(Stored data)
+ + + + + + +
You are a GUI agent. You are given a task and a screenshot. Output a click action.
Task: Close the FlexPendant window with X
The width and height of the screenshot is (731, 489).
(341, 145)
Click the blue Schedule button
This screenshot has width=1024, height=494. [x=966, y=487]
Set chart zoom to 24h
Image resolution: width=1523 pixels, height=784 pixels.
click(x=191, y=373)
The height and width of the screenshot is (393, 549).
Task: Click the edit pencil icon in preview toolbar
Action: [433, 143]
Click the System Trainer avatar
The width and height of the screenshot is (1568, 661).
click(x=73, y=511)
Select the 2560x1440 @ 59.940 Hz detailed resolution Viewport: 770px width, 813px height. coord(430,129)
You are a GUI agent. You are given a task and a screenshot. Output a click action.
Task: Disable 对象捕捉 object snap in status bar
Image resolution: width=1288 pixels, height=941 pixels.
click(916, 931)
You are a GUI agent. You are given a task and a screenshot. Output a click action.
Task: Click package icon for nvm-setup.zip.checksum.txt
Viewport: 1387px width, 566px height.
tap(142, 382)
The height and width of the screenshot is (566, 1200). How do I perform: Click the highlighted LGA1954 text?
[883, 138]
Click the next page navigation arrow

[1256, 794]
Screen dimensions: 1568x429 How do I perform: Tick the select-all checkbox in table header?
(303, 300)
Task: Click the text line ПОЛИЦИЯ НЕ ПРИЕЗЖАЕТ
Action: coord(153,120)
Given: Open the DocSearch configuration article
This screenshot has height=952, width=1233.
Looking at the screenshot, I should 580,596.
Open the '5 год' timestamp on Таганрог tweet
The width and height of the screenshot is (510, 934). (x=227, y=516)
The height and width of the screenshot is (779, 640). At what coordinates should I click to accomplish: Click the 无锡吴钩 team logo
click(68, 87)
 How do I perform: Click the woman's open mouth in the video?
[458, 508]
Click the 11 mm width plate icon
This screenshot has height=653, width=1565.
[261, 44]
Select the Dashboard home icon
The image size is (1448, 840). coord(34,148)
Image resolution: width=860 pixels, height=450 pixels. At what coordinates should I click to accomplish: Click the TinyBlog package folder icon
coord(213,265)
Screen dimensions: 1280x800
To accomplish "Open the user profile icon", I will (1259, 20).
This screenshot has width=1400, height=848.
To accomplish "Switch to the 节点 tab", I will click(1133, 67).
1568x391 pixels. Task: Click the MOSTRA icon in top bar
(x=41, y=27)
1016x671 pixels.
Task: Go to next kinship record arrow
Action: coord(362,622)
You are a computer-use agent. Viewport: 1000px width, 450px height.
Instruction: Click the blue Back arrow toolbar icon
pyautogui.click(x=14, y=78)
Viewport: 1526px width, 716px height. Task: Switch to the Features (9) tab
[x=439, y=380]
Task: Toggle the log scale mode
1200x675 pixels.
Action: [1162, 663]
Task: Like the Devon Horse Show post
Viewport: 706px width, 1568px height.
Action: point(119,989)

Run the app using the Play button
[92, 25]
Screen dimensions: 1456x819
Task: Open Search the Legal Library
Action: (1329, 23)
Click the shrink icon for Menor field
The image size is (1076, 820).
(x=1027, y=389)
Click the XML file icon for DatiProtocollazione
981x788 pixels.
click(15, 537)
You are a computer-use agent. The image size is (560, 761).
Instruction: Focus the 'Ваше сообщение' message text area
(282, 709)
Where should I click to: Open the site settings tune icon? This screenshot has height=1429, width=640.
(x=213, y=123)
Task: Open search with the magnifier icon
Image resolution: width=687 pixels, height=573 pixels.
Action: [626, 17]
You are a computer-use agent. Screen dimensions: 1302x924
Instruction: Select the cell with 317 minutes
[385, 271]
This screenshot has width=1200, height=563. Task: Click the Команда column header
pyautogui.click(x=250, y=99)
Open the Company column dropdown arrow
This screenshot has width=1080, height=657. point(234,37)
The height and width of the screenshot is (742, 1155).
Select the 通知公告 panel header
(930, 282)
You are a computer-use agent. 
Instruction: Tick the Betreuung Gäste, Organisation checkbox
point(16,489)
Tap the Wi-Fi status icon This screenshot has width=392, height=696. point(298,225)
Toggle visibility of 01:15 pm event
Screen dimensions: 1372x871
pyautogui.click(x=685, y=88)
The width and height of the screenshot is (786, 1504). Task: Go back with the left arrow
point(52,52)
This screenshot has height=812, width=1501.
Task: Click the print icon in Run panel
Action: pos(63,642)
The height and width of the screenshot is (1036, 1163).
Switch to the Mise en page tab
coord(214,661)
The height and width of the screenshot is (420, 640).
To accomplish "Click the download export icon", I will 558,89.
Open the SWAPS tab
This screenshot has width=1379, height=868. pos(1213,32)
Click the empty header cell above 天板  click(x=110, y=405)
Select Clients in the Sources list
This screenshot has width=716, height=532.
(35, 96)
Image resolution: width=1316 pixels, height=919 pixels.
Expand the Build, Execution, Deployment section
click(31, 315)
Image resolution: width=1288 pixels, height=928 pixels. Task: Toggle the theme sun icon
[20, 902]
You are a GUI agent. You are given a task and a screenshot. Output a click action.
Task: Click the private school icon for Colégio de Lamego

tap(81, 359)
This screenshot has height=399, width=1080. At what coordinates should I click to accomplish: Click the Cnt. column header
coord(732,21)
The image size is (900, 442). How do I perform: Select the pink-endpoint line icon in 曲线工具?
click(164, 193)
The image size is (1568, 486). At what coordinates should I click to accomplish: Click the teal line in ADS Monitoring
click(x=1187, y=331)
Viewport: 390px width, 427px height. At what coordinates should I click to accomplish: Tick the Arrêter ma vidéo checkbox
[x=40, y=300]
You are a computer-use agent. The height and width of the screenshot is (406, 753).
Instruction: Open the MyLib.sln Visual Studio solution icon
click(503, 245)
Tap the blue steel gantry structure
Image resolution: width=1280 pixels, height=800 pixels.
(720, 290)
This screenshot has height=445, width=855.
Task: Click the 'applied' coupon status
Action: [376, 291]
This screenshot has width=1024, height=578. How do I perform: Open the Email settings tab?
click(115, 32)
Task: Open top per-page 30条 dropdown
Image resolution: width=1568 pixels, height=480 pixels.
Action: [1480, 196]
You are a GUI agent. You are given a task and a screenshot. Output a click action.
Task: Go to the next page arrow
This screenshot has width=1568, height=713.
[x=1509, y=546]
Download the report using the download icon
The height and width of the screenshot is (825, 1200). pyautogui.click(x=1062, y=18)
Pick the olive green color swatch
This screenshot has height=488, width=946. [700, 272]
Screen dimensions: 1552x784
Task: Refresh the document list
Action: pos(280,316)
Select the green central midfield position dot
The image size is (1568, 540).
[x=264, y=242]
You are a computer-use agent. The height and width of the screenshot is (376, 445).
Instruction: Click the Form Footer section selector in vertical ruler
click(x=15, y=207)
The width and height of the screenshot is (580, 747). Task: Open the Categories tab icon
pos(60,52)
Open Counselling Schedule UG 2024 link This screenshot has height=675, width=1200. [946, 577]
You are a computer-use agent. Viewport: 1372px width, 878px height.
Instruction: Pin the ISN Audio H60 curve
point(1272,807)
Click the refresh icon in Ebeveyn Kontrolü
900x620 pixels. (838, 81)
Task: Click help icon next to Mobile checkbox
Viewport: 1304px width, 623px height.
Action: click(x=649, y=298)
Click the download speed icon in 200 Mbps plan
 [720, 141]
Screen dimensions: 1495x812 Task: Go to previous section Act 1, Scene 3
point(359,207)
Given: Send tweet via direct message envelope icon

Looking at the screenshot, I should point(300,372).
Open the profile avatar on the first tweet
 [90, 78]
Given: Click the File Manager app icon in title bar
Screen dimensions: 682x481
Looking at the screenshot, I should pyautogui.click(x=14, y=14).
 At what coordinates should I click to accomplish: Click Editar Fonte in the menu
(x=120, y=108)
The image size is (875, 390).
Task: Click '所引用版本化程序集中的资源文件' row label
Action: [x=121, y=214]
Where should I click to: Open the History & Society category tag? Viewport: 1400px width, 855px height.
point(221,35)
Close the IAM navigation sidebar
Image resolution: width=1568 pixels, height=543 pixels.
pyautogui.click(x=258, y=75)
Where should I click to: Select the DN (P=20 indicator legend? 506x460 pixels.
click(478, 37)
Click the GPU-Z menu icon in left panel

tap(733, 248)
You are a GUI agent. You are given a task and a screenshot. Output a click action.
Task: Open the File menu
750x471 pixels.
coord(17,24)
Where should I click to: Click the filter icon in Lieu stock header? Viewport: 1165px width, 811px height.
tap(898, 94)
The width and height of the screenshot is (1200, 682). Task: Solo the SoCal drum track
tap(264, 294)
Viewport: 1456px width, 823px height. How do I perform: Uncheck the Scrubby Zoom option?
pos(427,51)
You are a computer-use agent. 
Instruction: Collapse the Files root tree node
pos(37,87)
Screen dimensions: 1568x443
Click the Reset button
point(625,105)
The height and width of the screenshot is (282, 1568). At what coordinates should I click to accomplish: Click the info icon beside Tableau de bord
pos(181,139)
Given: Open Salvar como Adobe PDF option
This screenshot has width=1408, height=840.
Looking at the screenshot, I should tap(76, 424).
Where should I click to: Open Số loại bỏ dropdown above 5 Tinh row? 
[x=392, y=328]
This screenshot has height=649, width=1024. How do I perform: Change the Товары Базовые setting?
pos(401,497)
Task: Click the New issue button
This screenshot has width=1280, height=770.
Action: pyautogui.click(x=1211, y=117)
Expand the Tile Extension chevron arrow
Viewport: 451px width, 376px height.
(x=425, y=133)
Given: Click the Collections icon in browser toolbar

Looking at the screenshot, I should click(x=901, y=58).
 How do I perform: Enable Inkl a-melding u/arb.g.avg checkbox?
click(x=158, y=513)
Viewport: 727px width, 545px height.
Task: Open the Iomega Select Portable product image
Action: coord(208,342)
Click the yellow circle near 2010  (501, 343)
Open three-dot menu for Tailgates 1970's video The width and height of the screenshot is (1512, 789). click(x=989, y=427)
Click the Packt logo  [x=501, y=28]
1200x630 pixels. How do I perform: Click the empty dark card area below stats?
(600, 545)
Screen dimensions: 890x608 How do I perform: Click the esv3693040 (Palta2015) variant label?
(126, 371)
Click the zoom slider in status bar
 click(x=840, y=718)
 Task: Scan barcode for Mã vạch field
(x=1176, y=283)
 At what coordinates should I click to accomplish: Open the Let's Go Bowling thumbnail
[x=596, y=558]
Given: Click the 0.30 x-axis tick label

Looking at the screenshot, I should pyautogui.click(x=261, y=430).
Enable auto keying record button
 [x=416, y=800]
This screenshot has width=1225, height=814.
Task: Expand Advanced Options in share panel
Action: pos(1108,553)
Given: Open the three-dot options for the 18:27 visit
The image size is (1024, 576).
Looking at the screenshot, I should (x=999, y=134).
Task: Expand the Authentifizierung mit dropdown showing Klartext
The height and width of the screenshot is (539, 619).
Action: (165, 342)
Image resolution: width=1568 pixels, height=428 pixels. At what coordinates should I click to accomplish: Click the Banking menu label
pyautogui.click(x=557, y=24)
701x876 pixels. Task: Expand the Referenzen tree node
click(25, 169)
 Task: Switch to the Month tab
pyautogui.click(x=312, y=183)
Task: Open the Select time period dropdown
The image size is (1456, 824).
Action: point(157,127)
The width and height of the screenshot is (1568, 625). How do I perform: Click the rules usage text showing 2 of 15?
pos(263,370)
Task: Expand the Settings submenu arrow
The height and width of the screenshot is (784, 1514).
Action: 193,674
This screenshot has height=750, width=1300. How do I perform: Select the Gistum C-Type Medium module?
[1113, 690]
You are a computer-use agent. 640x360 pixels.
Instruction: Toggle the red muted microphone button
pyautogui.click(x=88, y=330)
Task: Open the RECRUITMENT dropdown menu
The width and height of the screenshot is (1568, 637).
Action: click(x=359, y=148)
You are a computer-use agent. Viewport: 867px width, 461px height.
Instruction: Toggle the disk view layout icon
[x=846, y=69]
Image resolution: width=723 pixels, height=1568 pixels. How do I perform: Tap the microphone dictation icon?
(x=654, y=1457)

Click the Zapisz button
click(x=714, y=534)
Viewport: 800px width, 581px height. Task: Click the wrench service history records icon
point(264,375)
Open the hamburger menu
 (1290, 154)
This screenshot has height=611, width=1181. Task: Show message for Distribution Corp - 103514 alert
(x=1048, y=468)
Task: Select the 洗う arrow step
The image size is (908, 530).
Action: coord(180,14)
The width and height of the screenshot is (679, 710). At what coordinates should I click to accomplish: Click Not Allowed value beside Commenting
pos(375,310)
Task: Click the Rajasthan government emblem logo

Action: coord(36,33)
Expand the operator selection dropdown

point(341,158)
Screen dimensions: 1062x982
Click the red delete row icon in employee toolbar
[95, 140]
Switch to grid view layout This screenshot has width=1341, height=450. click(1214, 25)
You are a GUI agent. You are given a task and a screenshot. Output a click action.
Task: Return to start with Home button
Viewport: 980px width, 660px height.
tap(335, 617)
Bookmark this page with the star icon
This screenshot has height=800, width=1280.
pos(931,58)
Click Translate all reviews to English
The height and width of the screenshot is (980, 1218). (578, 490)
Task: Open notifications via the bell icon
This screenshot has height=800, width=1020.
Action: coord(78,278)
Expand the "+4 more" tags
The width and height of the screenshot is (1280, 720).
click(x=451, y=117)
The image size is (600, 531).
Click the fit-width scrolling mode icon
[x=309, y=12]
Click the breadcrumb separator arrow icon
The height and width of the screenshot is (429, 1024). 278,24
+ + + + + + +
Copy out every line from the data above that has "computer" in it.

→ **EXERCISE SOLUTION**:
You are a computer-use agent. Viewport: 1000px width, 450px height.
You are a computer-use agent. The image size is (560, 761).
You are a computer-use agent. Screen dimensions: 1302x924
You are a computer-use agent. 
You are a computer-use agent. The height and width of the screenshot is (406, 753).
You are a computer-use agent. The height and width of the screenshot is (376, 445).
You are a computer-use agent. Viewport: 1372px width, 878px height.
You are a computer-use agent. 
You are a computer-use agent. 640x360 pixels.
You are a computer-use agent. Viewport: 867px width, 461px height.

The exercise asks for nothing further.